Human Capital in History
Title | Human Capital in History PDF eBook |
Author | Leah Platt Boustan |
Publisher | University of Chicago Press |
Pages | 419 |
Release | 2014-11-05 |
Genre | Business & Economics |
ISBN | 022616392X |
America’s expansion to one of the richest nations in the world was partly due to a steady increase in labor productivity, which in turn depends upon the invention and deployment of new technologies and on investments in both human and physical capital. The accumulation of human capital—the knowledge and skill of workers—has featured prominently in American economic leadership over the past two centuries. Human Capital in History brings together contributions from leading researchers in economic history, labor economics, the economics of education, and related fields.
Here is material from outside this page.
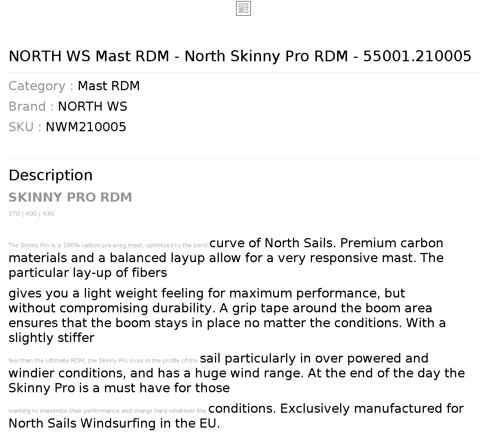Click the Description heading
Viewport: 487px width, 439px height.
tap(51, 175)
Building on Claudia Goldin’s landmark research on the labor history of the United States, the authors consider the roles of education and technology in contributing to American economic growth and well-being, the experience of women in the workforce, and how trends in marriage and family affected broader economic outcomes. The volume provides important new insights on the forces that affect the accumulation of human capital.